= Halfdan (fl. 782–807) =

Danish leader

Halfdan (floruit 782–807) was a leading person among the Danes and the first known Scandinavian to enter Frankish service. Onomastics links him to the Danish royal family since the name "Halfdan" was commonly employed both historically (as attested by the Annales Fuldenses under the year 873) and in the legendary royal lineage.

Halfdan was the envoy sent by King Sigfred to the court of the Frankish emperor Charlemagne in 782, as recorded in the Frankish chronicle Annales regni Francorum. An anonymous Saxon poet praising Charlemagne in Latin epic verse mentions Halfdan's commendation to the emperor in the year 807:
| Northmannorum dux, Alfdeni dictus, / Augusto magno sese comitante caterva / Subdidit, atque fidem studuit firmare perennem. | A leader of the Northmen, called Halfdan, submitted to the great Emperor, accompanied by a host of others and strove to keep lasting faith. |
Although the Saxon poet wrote much later in the century, his poem is generally based on trustworthy sources like the Annales regni Francorum and this section is probably derived from a now lost earlier source.
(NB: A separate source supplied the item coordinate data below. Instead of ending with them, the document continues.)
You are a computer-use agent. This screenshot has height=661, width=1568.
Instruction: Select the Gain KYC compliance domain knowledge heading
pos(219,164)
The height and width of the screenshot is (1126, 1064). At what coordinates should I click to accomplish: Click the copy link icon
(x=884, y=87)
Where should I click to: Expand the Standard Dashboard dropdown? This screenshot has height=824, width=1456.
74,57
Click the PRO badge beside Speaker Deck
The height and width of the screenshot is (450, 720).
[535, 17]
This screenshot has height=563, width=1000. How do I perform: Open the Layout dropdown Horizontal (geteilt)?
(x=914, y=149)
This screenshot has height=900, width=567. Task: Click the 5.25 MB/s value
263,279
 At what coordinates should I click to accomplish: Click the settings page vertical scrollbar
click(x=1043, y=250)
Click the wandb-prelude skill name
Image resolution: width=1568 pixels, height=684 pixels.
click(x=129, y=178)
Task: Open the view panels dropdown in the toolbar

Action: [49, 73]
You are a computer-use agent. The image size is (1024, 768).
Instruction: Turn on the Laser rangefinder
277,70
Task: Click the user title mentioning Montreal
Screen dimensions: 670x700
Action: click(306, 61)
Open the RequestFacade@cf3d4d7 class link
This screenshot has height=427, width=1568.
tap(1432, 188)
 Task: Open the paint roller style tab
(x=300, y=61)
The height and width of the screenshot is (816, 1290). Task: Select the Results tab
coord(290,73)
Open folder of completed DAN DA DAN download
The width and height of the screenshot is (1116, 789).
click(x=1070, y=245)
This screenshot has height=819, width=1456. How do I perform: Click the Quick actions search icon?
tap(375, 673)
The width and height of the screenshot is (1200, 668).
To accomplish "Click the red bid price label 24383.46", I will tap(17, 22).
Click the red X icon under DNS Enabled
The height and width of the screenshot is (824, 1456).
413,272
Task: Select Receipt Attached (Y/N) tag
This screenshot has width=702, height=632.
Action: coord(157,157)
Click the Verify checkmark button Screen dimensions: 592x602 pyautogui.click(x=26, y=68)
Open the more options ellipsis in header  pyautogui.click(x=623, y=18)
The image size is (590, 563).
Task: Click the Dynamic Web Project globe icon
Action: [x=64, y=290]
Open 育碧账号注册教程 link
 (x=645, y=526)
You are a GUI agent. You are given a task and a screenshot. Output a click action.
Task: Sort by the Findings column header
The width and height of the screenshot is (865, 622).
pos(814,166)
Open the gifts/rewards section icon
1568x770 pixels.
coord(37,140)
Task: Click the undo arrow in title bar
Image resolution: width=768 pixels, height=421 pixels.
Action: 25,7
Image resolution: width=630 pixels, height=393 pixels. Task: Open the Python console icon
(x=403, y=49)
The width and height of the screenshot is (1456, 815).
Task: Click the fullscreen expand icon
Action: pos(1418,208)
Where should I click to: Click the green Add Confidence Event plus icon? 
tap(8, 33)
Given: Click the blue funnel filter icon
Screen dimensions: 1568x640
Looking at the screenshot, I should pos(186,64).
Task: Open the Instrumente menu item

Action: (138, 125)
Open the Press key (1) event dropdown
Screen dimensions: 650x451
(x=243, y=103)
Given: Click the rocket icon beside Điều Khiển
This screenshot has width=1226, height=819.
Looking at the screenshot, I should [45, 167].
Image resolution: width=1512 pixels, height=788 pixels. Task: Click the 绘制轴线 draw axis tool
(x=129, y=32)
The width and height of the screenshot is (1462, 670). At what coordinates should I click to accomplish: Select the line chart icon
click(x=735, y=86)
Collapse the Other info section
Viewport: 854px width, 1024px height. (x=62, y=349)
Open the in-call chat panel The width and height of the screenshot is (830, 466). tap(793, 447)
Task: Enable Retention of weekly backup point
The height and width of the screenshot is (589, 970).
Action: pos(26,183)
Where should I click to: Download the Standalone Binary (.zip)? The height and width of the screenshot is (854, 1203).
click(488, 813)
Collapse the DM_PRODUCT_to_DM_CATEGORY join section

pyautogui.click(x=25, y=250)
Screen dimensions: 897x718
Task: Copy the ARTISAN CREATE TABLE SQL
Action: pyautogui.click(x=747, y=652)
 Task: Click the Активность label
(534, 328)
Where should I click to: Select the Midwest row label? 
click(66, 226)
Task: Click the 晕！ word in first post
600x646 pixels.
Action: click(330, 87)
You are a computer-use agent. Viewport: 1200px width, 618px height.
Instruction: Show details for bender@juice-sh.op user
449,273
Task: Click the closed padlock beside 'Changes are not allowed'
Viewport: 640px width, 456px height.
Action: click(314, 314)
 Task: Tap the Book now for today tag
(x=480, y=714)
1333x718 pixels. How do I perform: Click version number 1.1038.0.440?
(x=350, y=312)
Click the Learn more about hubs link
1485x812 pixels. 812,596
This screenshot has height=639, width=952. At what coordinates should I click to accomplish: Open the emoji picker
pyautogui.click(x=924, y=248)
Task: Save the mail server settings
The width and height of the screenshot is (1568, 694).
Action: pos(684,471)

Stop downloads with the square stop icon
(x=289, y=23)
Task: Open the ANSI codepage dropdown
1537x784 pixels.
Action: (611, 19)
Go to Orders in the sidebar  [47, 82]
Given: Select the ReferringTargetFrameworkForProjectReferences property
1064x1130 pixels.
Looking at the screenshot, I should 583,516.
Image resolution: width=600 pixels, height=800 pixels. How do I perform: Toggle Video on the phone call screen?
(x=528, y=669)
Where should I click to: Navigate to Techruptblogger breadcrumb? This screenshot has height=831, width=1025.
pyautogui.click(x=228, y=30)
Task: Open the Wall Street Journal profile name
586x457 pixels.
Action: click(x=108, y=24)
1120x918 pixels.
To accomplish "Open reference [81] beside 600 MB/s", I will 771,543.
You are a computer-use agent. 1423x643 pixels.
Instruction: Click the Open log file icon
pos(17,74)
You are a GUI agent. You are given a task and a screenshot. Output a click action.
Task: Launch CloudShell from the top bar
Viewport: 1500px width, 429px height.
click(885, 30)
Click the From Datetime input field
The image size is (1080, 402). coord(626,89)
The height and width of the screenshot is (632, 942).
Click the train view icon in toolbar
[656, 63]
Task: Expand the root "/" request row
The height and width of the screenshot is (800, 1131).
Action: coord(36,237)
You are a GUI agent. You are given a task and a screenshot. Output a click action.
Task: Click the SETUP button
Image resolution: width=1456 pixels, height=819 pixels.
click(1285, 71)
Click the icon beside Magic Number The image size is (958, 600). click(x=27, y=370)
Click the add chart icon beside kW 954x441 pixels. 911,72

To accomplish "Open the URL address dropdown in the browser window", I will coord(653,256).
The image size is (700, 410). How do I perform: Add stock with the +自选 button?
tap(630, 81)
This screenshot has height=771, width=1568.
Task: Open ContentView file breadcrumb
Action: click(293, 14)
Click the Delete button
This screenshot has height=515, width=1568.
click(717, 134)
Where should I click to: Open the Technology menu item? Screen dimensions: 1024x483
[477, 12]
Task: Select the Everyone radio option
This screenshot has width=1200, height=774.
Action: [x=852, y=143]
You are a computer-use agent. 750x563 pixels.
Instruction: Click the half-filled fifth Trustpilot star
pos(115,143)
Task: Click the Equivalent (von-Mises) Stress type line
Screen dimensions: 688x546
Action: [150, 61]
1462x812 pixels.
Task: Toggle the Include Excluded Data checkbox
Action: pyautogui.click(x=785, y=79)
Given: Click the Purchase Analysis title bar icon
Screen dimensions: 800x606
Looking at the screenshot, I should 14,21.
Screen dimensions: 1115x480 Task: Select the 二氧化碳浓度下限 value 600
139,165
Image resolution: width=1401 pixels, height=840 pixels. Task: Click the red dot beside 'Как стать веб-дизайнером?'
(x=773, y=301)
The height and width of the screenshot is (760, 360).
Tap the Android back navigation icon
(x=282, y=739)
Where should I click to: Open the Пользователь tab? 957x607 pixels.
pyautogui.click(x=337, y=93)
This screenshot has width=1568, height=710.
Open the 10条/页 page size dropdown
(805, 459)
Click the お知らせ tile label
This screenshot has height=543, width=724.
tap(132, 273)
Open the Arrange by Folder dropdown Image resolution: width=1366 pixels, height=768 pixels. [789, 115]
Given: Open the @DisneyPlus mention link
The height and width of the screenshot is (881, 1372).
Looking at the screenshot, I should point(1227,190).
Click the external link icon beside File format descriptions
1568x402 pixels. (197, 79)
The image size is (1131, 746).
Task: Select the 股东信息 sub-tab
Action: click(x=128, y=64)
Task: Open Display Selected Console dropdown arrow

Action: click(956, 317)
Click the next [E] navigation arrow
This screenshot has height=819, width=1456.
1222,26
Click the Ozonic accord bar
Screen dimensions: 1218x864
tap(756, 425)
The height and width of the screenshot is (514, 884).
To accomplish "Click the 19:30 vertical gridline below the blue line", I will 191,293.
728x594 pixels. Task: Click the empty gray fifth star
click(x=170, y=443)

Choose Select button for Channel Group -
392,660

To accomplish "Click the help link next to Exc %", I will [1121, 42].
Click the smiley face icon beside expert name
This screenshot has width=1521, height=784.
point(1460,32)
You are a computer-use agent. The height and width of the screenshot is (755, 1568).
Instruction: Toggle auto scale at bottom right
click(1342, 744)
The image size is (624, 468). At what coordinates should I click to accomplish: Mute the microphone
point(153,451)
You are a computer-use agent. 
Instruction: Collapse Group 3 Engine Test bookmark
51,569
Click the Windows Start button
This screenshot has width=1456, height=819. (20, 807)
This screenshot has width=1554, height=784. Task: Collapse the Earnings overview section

There is no record of Halfdan after 807 and he probably died not long thereafter, possibly already old at the time. A conversion to Christianity on Halfdan's part is not recorded, nor is a gift of land or a fief, but his son Hemming did convert and was probably ruling Frisia in 837. It is possible that this Frisian fief had been inherited from his father. If the identification of Hemming as a son of Halfdan is correct, then Halfdan was also the father of Anulo, Harald Klak and Reginfrid, all of whom were, for brief periods, co-rulers of Denmark.